MVV: Durchbruch im zweiten Anlauf

von Redaktion

Der „gordische Knoten“ ist wohl durchschlagen: Bei der MVV-Gesellschafterversammlung soll die große Tarifreform heute nun endlich beschlossen werden. Versprochen sind günstigere Tarife für die „breite Mehrheit“.

VON DIRK WALTER

München – Es war ein großer Knall. Fast alle Landkreise hatten die MVV-Tarifreform im Herbst dieses Jahres schon beschlossen – nur der Landkreis München nicht. Dort ärgerten sich etliche Bürgermeister über eine Benachteiligung ihrer Einwohner: Wer etwa von Ismaning, Garching oder Unterschleißheim in Randbereiche der Stadt München gefahren wäre, hätte die gesamte neue M-Zone mitzahlen müssen.

M-Zone ist die Zone, die ganz München umfasst, von Aubing bis Haar, von Feldmoching bis Planegg. Die Bürgermeister, von denen viele auch im Kreistag sitzen, weigerten sich, für diese Reform die Hand zu heben. Als dann Ministerpräsident Markus Söder (CSU) kurz vor der Wahl auch noch seine Idee eines 365-Euro-Jahrestickets in Umlauf brachte, gab es eine grundlegend neue Situation. Die Reform wurde abgesetzt und neu verhandelt.
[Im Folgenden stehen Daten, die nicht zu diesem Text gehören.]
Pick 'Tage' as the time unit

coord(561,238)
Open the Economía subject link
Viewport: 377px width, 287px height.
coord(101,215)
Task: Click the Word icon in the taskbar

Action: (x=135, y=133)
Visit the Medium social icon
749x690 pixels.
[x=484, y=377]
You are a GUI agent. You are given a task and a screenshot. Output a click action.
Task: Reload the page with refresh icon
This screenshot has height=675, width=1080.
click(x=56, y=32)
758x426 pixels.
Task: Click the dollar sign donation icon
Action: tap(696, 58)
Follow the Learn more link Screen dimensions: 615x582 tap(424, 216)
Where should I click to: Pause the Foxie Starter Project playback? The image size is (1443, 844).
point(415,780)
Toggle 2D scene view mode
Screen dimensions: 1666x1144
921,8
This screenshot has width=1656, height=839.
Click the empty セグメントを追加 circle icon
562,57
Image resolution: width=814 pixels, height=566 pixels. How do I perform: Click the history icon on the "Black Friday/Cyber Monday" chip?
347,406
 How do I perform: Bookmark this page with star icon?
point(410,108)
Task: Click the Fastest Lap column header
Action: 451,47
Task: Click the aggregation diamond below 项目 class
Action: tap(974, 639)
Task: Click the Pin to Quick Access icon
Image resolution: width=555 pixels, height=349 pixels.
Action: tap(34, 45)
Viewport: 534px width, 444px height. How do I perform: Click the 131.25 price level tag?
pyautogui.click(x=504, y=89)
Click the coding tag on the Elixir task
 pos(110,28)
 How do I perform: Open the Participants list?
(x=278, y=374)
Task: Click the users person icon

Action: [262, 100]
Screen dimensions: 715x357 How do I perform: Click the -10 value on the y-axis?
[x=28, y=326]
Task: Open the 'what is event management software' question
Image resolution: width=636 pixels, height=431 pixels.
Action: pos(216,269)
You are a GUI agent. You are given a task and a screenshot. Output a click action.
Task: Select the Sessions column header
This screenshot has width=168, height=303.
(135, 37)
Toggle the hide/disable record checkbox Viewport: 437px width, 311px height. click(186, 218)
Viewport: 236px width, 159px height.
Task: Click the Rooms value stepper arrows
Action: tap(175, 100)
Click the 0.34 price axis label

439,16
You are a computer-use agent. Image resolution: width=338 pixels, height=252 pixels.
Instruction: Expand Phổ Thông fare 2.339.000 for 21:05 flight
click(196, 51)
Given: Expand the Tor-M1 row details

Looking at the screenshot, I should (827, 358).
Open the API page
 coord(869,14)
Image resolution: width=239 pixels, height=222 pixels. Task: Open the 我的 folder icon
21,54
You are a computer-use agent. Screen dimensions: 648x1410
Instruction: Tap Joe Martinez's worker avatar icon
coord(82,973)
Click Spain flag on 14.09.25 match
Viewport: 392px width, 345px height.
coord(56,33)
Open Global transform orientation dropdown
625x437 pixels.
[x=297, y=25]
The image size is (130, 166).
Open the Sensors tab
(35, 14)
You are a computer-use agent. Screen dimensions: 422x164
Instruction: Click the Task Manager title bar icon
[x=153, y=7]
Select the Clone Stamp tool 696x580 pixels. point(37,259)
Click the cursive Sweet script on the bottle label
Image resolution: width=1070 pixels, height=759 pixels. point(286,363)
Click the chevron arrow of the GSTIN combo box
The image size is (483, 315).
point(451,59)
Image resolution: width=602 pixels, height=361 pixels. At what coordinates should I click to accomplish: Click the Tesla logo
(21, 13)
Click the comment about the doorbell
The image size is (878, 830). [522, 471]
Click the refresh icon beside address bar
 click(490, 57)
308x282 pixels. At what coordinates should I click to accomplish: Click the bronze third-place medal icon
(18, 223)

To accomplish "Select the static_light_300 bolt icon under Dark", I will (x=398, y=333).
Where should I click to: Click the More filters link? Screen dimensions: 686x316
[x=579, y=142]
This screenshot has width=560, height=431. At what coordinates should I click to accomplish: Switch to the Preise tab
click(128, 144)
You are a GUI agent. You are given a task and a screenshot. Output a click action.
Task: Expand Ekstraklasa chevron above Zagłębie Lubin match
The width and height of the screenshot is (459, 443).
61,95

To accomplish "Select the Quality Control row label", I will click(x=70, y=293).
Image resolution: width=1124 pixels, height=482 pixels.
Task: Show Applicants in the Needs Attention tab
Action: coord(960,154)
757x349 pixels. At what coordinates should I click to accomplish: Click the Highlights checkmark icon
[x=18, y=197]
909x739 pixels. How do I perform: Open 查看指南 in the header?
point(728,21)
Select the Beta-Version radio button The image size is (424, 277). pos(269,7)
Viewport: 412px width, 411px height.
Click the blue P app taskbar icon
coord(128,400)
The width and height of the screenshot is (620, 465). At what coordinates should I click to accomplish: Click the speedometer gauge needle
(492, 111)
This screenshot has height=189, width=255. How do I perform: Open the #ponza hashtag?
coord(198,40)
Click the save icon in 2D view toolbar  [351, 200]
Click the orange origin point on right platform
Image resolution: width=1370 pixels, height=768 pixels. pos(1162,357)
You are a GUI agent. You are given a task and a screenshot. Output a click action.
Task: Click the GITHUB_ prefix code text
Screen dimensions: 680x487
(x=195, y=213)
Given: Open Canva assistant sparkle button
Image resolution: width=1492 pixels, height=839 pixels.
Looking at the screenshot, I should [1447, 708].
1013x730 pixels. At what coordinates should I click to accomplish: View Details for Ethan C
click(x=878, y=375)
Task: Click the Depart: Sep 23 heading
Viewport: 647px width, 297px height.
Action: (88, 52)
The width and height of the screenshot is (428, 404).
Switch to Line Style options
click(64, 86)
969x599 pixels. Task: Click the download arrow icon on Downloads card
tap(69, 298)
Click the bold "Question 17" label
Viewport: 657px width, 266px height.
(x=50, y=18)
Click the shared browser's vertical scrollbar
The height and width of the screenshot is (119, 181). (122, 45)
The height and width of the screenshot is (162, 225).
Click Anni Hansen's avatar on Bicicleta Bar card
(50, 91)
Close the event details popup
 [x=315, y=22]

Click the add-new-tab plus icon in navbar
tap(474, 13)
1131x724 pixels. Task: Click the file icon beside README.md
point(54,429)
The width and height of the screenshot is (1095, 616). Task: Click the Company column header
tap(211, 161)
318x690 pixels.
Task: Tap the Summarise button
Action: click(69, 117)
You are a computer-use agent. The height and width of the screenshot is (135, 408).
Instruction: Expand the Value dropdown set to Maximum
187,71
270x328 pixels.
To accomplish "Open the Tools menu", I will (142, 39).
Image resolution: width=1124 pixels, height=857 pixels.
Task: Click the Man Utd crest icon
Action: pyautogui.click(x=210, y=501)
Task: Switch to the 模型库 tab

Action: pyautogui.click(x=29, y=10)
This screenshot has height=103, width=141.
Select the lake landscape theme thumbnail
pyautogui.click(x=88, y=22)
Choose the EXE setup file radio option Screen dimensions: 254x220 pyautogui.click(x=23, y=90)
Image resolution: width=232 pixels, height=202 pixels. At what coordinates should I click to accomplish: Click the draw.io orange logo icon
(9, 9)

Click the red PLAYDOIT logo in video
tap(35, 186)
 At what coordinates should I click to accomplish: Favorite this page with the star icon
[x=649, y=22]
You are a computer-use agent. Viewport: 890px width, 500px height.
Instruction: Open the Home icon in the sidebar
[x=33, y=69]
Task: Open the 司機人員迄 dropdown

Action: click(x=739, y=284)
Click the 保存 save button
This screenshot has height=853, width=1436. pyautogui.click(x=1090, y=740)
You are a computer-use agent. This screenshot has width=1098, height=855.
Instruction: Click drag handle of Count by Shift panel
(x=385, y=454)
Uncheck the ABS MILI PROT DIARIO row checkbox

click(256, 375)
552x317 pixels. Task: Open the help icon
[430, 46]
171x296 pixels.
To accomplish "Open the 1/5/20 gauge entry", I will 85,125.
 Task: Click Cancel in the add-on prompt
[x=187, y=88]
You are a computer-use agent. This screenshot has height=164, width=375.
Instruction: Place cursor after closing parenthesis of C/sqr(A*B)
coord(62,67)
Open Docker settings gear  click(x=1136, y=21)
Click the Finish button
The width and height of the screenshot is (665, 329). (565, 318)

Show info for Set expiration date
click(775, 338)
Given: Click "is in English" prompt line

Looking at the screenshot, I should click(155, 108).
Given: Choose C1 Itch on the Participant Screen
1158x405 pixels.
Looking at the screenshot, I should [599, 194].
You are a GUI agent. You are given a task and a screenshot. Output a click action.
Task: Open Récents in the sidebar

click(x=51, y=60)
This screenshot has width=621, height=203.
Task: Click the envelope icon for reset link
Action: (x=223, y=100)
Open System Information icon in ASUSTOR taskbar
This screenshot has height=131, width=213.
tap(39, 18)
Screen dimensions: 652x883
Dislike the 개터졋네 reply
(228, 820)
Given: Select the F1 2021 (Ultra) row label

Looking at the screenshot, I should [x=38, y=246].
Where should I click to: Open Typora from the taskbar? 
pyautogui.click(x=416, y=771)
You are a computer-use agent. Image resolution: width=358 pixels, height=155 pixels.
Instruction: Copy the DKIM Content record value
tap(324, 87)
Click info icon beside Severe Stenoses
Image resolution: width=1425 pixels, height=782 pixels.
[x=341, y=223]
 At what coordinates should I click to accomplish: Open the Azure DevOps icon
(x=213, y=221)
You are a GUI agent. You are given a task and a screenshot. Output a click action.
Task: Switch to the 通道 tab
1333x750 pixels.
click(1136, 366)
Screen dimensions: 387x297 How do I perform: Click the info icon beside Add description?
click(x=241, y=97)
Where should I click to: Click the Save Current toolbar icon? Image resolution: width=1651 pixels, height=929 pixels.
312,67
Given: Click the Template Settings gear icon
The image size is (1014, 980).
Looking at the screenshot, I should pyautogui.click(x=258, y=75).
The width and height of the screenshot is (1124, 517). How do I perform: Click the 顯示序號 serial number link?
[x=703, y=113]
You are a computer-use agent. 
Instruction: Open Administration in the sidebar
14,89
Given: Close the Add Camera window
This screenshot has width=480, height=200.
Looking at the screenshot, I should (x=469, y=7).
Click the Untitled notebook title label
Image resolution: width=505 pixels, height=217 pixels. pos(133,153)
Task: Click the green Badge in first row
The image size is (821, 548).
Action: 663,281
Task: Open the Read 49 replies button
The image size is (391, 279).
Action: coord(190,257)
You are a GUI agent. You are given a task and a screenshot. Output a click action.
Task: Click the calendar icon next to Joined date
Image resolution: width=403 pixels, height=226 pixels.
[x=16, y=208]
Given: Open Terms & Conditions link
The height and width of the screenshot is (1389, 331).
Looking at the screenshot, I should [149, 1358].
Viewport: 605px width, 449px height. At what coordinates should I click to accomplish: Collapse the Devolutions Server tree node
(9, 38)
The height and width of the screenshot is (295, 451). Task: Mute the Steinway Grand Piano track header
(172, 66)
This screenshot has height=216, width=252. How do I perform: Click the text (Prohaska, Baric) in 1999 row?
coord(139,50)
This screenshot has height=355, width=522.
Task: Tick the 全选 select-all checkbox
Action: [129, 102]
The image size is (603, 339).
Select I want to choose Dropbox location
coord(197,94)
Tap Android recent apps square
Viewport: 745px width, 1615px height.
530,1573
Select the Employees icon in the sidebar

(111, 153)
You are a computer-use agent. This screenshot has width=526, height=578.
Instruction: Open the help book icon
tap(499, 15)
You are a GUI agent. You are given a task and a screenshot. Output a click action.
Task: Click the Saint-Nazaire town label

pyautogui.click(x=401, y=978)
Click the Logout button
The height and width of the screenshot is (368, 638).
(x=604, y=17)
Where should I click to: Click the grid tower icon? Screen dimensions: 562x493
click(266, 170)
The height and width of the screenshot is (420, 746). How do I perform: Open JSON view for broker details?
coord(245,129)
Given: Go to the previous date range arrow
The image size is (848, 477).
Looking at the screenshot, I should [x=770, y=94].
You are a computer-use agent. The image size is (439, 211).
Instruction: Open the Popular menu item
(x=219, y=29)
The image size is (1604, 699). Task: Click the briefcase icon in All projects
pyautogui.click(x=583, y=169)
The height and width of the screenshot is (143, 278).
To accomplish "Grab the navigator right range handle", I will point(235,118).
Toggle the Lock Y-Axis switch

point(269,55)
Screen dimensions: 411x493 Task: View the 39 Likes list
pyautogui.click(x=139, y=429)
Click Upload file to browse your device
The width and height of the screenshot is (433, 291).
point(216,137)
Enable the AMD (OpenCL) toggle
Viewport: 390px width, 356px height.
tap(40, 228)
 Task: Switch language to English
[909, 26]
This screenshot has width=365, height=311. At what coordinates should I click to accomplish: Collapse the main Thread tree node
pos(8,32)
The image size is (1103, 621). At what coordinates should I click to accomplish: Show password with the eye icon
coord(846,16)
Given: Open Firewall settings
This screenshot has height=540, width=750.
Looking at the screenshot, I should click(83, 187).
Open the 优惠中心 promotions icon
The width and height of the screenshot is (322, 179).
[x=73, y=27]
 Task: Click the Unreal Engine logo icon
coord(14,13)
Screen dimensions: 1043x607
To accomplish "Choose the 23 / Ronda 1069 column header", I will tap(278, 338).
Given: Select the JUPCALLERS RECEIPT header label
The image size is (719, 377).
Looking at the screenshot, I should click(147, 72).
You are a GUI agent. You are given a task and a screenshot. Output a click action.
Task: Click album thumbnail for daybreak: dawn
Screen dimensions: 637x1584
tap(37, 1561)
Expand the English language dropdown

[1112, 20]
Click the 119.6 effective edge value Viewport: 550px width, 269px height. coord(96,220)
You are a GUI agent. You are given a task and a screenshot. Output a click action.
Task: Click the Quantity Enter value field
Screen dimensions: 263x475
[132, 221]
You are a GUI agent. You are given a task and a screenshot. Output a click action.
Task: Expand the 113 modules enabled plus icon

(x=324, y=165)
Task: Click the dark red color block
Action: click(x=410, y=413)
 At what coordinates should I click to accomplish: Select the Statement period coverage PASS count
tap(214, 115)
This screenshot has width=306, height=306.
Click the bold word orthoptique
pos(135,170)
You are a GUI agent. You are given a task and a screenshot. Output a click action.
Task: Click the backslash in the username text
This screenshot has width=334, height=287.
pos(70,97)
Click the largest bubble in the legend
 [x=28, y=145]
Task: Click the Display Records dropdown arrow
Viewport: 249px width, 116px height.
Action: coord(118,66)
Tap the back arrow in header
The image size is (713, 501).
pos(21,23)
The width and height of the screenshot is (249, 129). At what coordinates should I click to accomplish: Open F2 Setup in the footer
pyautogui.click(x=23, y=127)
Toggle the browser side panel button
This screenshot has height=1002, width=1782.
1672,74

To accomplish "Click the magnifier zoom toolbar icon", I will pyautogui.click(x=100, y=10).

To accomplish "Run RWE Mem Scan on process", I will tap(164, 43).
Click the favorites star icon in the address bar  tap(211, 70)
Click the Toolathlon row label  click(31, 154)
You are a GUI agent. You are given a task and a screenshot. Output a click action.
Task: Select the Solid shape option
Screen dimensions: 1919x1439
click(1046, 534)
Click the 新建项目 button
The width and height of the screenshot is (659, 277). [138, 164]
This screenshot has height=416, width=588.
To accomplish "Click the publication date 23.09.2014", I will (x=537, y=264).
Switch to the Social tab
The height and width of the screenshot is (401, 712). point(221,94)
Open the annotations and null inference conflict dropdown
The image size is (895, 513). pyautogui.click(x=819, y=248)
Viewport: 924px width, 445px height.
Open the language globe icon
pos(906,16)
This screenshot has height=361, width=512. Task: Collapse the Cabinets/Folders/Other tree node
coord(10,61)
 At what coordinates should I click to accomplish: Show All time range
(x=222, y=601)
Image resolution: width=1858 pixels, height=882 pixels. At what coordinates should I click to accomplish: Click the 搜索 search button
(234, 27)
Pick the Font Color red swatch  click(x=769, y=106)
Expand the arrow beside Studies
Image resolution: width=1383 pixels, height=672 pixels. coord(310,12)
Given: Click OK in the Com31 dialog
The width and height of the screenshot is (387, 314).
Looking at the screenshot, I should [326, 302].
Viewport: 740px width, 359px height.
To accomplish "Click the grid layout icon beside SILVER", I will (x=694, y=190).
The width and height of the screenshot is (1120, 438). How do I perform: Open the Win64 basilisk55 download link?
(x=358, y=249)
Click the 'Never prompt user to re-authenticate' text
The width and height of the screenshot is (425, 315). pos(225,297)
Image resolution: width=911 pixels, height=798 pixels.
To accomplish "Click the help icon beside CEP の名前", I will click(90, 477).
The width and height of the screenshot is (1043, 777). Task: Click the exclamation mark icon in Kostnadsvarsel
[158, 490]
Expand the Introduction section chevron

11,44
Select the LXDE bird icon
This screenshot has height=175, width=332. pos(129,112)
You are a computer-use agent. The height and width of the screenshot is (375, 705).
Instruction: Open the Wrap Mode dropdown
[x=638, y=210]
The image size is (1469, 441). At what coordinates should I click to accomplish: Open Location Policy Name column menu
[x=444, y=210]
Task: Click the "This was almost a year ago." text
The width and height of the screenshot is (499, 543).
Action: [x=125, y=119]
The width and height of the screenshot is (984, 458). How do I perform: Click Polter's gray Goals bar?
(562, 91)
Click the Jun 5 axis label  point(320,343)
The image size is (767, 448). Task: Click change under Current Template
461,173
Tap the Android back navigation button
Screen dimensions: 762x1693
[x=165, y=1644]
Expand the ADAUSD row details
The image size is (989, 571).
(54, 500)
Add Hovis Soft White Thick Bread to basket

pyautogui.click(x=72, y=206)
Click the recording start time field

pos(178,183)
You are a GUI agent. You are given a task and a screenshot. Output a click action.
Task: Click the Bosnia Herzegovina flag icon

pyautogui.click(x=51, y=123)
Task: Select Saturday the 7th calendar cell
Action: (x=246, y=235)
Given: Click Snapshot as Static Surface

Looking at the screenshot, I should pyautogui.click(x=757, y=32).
Jetzt schießt der Freistaat – erstmals – Geld zum MVV dazu: 35 Millionen Euro pro Jahr. Die Stadt München gibt weitere 35 Millionen. Damit konnten „Preishärten“, die noch im Herbst unumgänglich schienen, abgeschwächt oder komplett beseitigt werden. Zudem gibt es – im Unterschied zum ersten Reformentwurf – mehr Überlappungsbereiche. Wer in die M-Zone nur kurz reinfährt, muss nicht die gesamte M-Zone bezahlen. Beispielsweise wurden die Fahrgastströme zu den vielen Arbeitsplätzen am Frankfurter Ring berücksichtigt. Einzelne Gemeinden wie Aying oder Unterschleißheim wurden beispielsweise auf eine günstigere Zonengrenze verlegt. Das Geld wird aber auch dafür verwendet, um die M-Zone noch einmal zu vergünstigen: Statt 59,90 Euro soll die Monatskarte nur 55,20 Euro kosten – die Jahreskarte im Abo mit jährlicher Zahlung sogar weniger als 44 Euro. 1- bis 2-Ring-Kunden zahlen künftig nicht mehr als bisher, können aber das gesamte Stadtgebiet nutzen. Wer drei Innenstadt-Ringe hatte, zahlt künftig 17 Prozent, wer vier Ringe hatte, sogar 30 Prozent weniger. Bei der Streifenkarte erhöht sich der Rabatt auf 15 Prozent gegenüber dem bisherigen Preis. Neu ist auch die spezielle günstigere Streifenkarte für Jugendliche unter 21.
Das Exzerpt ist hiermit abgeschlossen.